Joke is that when my endo asked UHC to approve a pump (because I was getting regular mild lows), they refused, saying that they only approved pumps for excessive HIGHS, but would approve a CGM for lows – then they promptly denied the CGM as well!
And yes, I eventually did get approval for the CGM from UHC. Never got approval for the pump, but a quirk in their processing allows pump SUPPLIES even for people who are denied pumps. Go figure.
While this might be true in some timeline and some places, theoretically, I can’t imagine anyone wanting a pump or CGM “just because it’s expensive” without medical need. Maybe if there exists some kind of pump and CGM blackmarket, but I don’t see too many people going cyborg just for cool stuff.
Seriously? The concept of people fraudulently obtaining expensive medical equipment and reselling it on the black market?
It is a reality which insurance companies need to protect against.
That sounds like a nightmare! UHC is the worst.
It was not fun, yes. My employer had to threaten to take his multimillion
dollar account from them to get things fixed. I’m currently on Anthem and
Express Scripts - a whole different class of challenges!
UHC = United Health? http://www.startribune.com/feds-sue-unitedhealth-alleging-false-claims/422660714/
I know a guy who works on Express Scripts. Whats the deal with that?

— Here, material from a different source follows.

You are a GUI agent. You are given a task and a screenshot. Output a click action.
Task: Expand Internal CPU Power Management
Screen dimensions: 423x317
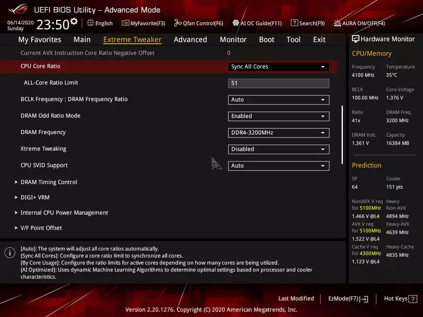(64, 213)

It was a combination of policies and errors – and I’m still not sure what the resolution is… First, my prescription was sent from my endo for Apidra @ 90u/day for 90 days, or 6 boxes of pens. They denied the Apidra since only Humalog is in the formulary. Somehow my endo’s office (supposedly) approved the changed to Humalog, despite my allergy to its ingredients, and without notifying me of the change. A couple days later, FIVE (5) boxes of Humalog pens were delivered for a $150 gopays
As I can’t use Humalog, I called and told them, took a while, but they (a) agreed to let me return the Humalog, and told me to get my endo to SEND, a Prior Authorization (PA) form. Endo’s office said their experience is that Express Scripts sends THEM the request for a PA for (along with the form) - a couple phone calls later and the form materialized… and… ONE box of Apidra pens was delivered. THEY claimed that the endo’s script said to dispense 6 PENS (not boxes) for a $90 copay (why the difference?) - BUT, since no new script was sent, why were 5 boxes of Humalog OK to dispense, but only one box of Apidra?

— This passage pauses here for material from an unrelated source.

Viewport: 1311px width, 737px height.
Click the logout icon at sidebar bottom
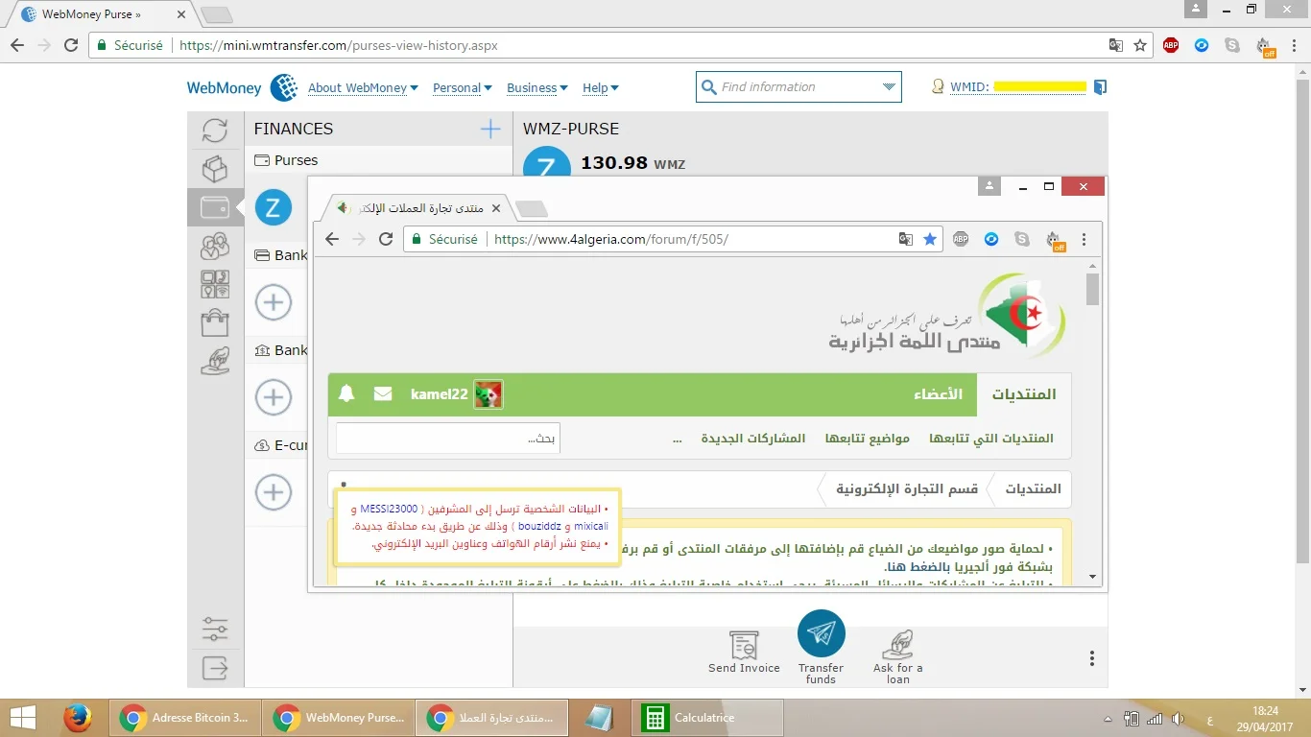215,667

When I complained, they told me to tell my endo to send a new prescription, and they gave me a $50 copay credit against the other $90… HOWEVER, I had to pay the $90 copay before any of this could be implemented… After that, I finally got 6 boxes of Apidra, for another $90 copay, of course, and a letter telling me that their new policy does not allow them to accept certain medications (like insulin) in returns with instructions on disposal options.
I currently have NO IDEA how much I actually owe them after all this… $90? $130? $190? Or… what? Nothing? (I’ve received no followup bill…)

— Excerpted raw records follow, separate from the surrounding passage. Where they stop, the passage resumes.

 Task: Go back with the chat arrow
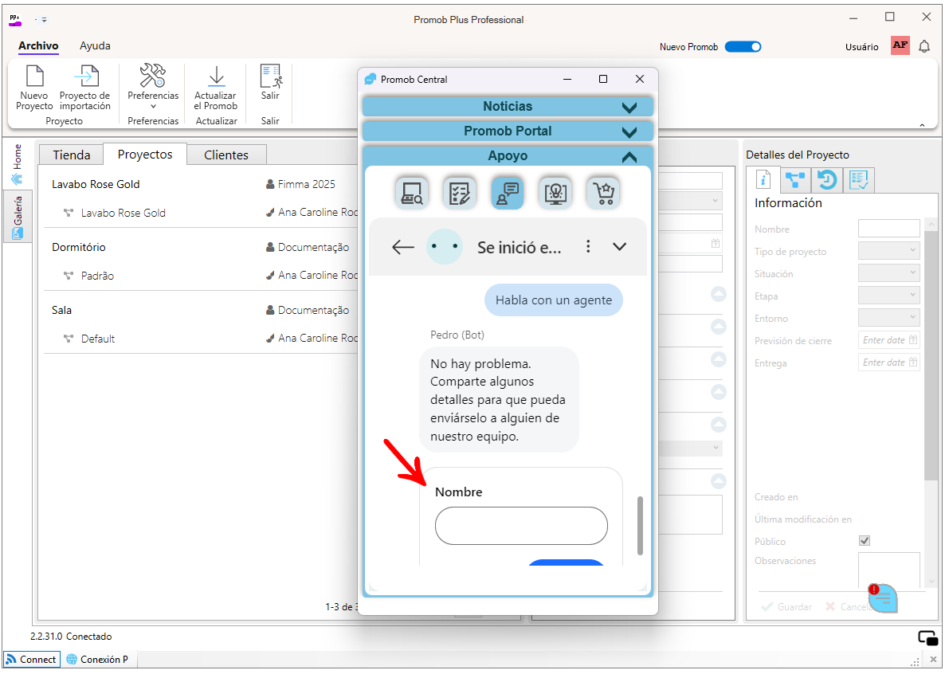pos(402,246)
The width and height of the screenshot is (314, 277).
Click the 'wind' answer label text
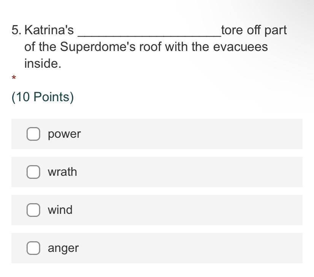coord(60,210)
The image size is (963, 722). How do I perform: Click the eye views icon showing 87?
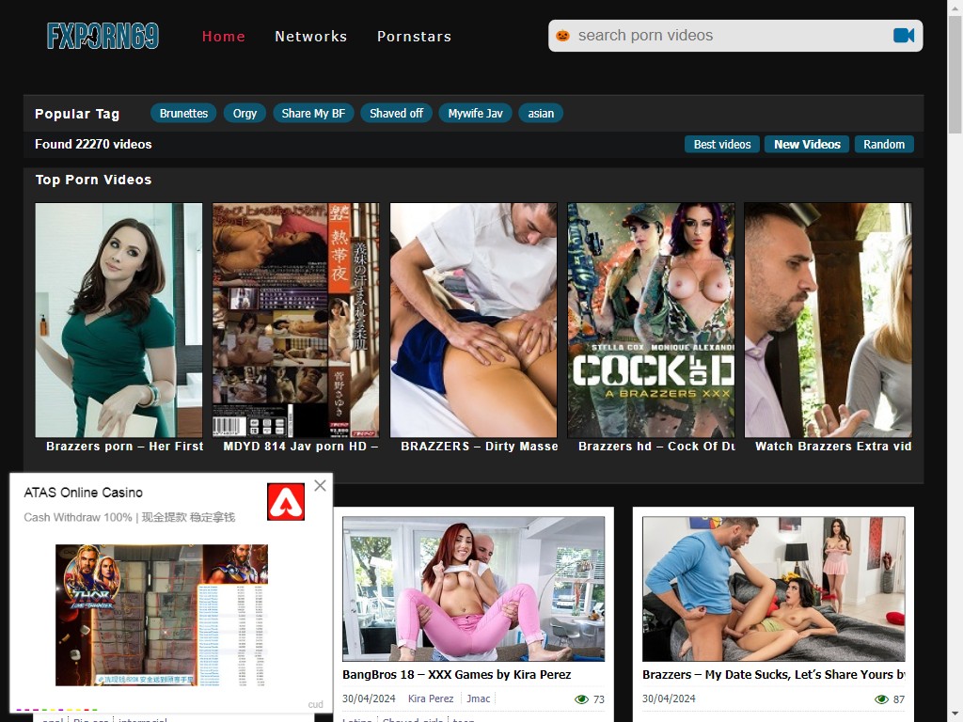pos(881,699)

The website shows me absolutely nothing useful, so I can’t check my account there…
Oh Lord, that’s tricky. I dunno how you figure that out. Time may tell, but that’s a lot of footwork to resolve. Bummer. Sounds like me dealing with my distributor. If they can’t deliver the goods reliably, then they are just another inhibitory middle man that makes the whole system break. You should let us know, in the future, how this works out. Maybe its just a one time problem…but, that’s awful optimistic.